Das genaue Studium der Werke bietet auch Aufschluß über die künstlerischen Strategien Klees. Offensichtlich sah der Künstler einige seiner Arbeiten als plastische Gebilde, denn er hat immer wieder die Rückseite eines Werkes in die Gestaltung einbezogen. Das Werk „43“ von 1928 wirkt wie ein skulpturales Objekt. Die Vorderseite scheint die Wechselbeziehung zwischen konstruktiver und intuitiver Gestaltung zum Thema zu haben. Auf der Rückseite ist dicke Spachtelmasse zu sehen, so dass ein ungegenständliches weißes Relief entsteht.

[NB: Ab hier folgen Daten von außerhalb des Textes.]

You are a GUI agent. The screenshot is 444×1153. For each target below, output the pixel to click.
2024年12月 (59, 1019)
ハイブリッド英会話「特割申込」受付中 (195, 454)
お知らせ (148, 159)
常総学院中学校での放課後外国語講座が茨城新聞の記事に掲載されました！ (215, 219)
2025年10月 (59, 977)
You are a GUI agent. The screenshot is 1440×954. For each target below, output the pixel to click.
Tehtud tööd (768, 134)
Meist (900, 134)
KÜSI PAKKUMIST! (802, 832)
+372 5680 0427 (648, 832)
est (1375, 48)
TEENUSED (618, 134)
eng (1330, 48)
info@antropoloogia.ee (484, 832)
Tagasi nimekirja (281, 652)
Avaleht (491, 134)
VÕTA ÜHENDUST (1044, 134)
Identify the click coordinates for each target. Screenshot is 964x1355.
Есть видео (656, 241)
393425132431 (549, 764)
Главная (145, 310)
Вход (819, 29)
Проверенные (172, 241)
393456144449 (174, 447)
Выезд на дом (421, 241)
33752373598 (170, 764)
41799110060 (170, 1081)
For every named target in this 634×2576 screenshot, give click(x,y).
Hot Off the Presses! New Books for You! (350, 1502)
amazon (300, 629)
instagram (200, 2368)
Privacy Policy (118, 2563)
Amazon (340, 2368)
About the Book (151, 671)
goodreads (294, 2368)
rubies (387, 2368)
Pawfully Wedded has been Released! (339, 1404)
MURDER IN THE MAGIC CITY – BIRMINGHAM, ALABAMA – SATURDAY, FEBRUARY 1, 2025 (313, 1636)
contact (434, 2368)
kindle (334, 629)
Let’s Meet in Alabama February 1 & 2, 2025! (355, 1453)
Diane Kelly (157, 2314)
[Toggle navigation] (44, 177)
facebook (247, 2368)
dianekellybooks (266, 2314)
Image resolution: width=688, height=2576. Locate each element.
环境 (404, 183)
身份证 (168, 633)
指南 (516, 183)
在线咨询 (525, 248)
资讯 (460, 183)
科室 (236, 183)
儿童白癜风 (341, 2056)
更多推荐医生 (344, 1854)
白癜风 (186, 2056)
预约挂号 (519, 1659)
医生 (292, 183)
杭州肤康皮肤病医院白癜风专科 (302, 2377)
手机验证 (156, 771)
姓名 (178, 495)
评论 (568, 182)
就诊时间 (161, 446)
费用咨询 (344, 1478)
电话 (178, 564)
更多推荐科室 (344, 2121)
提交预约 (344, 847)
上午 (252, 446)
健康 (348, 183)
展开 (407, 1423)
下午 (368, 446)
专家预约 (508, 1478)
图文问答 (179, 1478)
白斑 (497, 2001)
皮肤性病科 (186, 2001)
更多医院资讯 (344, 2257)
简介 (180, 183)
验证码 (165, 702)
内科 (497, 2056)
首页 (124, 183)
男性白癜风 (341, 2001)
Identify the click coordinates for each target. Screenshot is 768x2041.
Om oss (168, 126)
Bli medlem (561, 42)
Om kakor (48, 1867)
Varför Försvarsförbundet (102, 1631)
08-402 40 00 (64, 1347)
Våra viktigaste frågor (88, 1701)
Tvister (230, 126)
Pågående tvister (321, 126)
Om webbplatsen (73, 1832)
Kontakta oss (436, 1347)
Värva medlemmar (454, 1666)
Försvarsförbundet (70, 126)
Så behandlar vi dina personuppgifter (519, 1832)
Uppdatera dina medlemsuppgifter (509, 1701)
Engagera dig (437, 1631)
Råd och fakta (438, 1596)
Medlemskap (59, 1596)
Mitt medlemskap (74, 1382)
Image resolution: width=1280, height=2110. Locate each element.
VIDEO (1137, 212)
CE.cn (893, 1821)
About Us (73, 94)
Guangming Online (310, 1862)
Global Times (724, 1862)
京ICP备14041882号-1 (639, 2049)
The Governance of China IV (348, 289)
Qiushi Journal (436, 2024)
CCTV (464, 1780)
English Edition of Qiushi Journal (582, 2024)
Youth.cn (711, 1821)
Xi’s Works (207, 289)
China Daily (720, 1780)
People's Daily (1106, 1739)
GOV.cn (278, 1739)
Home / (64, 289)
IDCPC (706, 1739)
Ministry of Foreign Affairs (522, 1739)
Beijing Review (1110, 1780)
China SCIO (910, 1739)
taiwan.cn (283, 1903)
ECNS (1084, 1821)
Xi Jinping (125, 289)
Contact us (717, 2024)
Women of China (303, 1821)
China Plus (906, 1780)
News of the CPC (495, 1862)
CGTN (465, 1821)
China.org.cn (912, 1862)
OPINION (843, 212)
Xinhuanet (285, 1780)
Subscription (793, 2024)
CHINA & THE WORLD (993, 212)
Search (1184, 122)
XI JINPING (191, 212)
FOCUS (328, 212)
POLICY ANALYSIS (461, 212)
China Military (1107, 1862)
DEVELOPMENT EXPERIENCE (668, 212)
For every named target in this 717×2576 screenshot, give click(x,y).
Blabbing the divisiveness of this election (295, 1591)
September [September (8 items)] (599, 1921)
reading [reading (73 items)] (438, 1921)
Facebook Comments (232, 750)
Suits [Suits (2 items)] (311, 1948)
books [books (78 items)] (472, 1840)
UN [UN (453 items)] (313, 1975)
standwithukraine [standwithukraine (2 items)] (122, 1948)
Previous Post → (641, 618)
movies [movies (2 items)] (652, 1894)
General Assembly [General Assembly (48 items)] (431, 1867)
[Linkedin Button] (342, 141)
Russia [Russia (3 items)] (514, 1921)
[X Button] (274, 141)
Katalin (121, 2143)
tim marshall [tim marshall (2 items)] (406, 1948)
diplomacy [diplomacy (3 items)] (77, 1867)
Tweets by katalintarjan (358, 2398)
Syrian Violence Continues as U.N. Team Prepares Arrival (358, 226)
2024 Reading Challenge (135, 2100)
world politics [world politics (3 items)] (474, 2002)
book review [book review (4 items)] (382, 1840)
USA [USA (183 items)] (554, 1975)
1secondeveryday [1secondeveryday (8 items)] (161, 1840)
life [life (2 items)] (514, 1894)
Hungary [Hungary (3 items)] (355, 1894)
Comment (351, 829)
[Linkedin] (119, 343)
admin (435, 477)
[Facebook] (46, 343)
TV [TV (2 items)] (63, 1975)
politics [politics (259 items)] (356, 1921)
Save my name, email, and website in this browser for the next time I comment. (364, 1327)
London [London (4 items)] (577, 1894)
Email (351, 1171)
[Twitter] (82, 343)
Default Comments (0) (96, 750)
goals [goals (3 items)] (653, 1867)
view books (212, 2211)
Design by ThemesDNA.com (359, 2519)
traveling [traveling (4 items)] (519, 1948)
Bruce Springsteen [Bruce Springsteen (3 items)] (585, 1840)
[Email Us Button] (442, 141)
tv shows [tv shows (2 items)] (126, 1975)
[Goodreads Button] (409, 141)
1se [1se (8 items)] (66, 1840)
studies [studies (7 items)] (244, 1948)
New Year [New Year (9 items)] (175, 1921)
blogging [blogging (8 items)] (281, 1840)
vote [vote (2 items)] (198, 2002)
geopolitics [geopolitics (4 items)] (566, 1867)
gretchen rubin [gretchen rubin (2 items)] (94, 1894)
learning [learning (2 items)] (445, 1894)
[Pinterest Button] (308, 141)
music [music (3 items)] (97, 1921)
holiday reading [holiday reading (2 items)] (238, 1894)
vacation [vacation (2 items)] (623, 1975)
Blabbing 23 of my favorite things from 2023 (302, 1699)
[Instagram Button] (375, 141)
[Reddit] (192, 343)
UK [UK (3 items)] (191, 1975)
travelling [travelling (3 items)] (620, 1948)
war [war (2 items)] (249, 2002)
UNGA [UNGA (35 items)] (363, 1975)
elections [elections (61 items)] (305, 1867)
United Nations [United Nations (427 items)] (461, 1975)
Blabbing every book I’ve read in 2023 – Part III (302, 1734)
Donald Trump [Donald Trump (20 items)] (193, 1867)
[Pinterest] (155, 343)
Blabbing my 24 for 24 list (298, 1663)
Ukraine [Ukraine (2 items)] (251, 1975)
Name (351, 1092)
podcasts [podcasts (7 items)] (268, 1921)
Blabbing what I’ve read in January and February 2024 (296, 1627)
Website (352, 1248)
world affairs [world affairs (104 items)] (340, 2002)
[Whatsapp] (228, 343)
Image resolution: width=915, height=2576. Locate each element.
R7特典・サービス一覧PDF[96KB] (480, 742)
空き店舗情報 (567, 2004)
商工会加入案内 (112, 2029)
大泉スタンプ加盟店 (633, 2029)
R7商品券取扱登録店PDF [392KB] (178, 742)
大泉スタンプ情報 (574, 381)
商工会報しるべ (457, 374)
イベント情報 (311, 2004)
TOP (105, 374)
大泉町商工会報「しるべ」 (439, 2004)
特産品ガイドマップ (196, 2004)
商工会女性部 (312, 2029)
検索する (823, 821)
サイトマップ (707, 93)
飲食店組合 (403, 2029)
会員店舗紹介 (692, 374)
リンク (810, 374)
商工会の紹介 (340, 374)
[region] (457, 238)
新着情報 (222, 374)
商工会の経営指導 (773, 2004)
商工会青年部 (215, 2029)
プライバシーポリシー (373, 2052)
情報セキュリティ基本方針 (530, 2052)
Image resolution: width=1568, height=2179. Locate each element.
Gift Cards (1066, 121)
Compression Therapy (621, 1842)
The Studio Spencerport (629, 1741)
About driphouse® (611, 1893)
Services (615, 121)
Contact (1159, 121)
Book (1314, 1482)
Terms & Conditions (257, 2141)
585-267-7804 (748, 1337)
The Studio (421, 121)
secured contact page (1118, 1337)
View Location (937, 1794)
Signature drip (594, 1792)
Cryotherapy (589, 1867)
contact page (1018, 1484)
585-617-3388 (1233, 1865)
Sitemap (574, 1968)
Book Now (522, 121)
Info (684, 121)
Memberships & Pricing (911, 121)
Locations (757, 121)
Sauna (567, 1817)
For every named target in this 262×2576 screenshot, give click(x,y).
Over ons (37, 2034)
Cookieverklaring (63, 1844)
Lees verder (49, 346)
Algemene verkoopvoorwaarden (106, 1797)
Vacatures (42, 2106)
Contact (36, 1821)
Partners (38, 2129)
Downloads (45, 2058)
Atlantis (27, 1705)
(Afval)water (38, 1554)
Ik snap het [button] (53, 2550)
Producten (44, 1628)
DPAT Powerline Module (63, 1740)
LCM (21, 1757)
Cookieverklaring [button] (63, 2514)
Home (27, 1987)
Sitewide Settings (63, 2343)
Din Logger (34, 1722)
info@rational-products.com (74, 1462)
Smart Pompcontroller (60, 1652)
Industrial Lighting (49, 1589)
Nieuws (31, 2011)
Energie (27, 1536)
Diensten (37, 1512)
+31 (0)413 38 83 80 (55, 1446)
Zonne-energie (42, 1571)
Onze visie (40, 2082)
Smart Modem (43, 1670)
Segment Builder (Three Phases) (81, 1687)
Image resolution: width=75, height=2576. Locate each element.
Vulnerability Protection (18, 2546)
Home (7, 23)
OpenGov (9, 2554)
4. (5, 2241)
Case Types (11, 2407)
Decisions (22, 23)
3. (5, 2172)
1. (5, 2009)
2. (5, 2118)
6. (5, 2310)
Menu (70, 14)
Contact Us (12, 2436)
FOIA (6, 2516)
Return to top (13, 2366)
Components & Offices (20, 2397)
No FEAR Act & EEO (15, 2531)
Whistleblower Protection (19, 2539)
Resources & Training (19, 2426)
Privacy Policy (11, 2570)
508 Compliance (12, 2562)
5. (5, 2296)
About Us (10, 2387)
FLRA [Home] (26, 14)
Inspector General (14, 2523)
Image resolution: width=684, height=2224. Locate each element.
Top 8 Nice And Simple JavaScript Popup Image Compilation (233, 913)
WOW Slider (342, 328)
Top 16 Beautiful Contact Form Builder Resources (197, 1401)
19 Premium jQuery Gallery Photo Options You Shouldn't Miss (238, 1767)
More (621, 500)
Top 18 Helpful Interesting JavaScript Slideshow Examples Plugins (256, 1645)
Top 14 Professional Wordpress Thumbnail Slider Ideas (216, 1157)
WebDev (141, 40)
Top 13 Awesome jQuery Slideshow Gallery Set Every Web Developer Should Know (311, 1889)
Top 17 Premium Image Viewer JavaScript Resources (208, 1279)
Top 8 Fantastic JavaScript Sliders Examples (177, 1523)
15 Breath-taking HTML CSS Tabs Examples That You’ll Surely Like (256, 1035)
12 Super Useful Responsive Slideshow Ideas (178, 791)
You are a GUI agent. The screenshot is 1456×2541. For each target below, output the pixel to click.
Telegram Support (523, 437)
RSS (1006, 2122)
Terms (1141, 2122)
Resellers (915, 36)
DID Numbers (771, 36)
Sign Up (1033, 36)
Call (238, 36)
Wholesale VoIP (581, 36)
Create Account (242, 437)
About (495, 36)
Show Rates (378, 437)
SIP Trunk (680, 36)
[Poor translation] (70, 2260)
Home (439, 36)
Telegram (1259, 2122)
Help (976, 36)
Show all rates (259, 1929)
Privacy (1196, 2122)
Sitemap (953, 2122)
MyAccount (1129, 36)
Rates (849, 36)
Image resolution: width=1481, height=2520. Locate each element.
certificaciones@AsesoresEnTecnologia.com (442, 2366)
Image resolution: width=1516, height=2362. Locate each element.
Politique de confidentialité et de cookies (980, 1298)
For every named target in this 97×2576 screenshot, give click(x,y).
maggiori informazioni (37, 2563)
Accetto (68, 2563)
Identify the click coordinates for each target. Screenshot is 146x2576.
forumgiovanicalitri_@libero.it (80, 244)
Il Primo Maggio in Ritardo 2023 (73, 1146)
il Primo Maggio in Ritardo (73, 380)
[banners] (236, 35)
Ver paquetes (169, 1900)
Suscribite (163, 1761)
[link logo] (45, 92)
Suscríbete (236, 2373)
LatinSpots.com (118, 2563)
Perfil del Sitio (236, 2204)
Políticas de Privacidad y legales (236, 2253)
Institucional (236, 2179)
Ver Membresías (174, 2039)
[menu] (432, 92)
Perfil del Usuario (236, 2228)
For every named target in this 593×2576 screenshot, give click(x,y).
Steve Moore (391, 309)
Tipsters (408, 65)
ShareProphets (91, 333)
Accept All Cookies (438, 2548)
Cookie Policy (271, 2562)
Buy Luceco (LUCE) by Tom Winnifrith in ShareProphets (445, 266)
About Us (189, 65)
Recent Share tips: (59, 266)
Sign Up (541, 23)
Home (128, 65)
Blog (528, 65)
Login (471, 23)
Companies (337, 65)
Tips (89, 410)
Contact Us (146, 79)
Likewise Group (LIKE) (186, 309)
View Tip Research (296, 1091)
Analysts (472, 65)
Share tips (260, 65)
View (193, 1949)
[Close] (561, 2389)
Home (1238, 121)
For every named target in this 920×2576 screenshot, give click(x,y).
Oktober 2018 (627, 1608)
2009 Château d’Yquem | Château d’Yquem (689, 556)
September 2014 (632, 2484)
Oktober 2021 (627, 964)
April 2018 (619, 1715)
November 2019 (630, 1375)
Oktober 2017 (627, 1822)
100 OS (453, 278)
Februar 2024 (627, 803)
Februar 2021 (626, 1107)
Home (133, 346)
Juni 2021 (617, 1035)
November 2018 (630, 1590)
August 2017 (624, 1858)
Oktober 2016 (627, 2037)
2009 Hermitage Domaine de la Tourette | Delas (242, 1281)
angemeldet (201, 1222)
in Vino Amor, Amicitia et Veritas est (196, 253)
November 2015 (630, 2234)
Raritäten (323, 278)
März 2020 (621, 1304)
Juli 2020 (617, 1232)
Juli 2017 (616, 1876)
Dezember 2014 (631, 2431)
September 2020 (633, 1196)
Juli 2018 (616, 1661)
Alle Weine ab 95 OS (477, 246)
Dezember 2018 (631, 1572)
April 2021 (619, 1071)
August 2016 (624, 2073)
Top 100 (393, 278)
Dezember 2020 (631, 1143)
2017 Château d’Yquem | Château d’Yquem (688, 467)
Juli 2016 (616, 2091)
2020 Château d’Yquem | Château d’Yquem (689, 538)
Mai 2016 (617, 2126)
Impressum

Der Blick auf das Publikum, dem die Werke von Paul Klee in mehr als fünf Jahrzehnten präsentiert wurden, zeigt, wer zu welchem Zeitpunkt welche Werke sehen konnte. Die Schilder auf den Rückseiten der Arbeiten geben Auskunft über Ausstellungen, in denen die Bilder gewesen sind. Aber sie berichten nicht nur über Reisen in ferne Länder, sondern auch über die politisch-diplomatische Aufgabe, die die Klee-Sammlung seit den 1960er Jahren zu erfüllen hatte. Nicht zufällig führte die erste Reise der Klee-Bilder 1966 in Museen nach Jerusalem und Tel-Aviv, um sich vorsichtig denen anzunähern, die Opfer des Nazi-Terrors gewesen waren. In den kommenden zwei Jahrzehnten war die Düsseldorfer Sammlung unter anderem in Australien und Indien, in Brasilien und Kanada, Japan oder Neuseeland ausgestellt.
Die Düsseldorfer Klee-Sammlung gibt einen unvergleichlichen Einblick in das Oeuvre dieses Künstlers. Dafür sorgte nicht nur das erste Konvolut an Werken, sondern auch die weiteren Erwerbungen seit den 1960er Jahren. Die Gemälde, Zeichnungen, Aquarelle und anderen farbigen Arbeiten vermitteln einen umfassenden Überblick in Klees nahezu unerschöpfliche Kreativität. Der Künstler reflektiert sensibel und mit scharfem analytischem Blick die Ereignisse seiner Zeit und erschafft auf diese Weise einen künstlerischen Kosmos, in dem sich Tragikomik, Leichtigkeit, Ernst, Ironie, Spiel und Kalkül verbinden,“ stellt das bedeutende Museum seine Ausstellung vor.
Inhaltlich würde die Ausstellung ja eher ins K20 passen, da sie Kunst des 20. Jahrhunderts zeigt. Im K21 sind die Räumlichkeiten aber wesentlich angenehmer zur Kunst passend.
Ein Besuch lohnt sich hier auf jeden Fall. Nicht nur, weil es Paul Klee ist, also ein Künstler mit klangvollem Namen, den man schon kennen sollte. Der hier verfolgte kuratorische Ansatz ist durchaus beachtenswert. Schließlich werden nicht nur die Bilder gezeigt, sondern auch in leicht verständlicher Art und Weise viele nützliche Informationen geboten. Der Besucher bekommt also nicht nur Unterhaltung geboten, sondern nimmt auch einen Nutzen, einen Mehrwert in Form von vielen Informationen mit. Welcher kunstinteressierte Laie hätte sich sonst schon die Mühe gemacht, sie nachzuschlagen?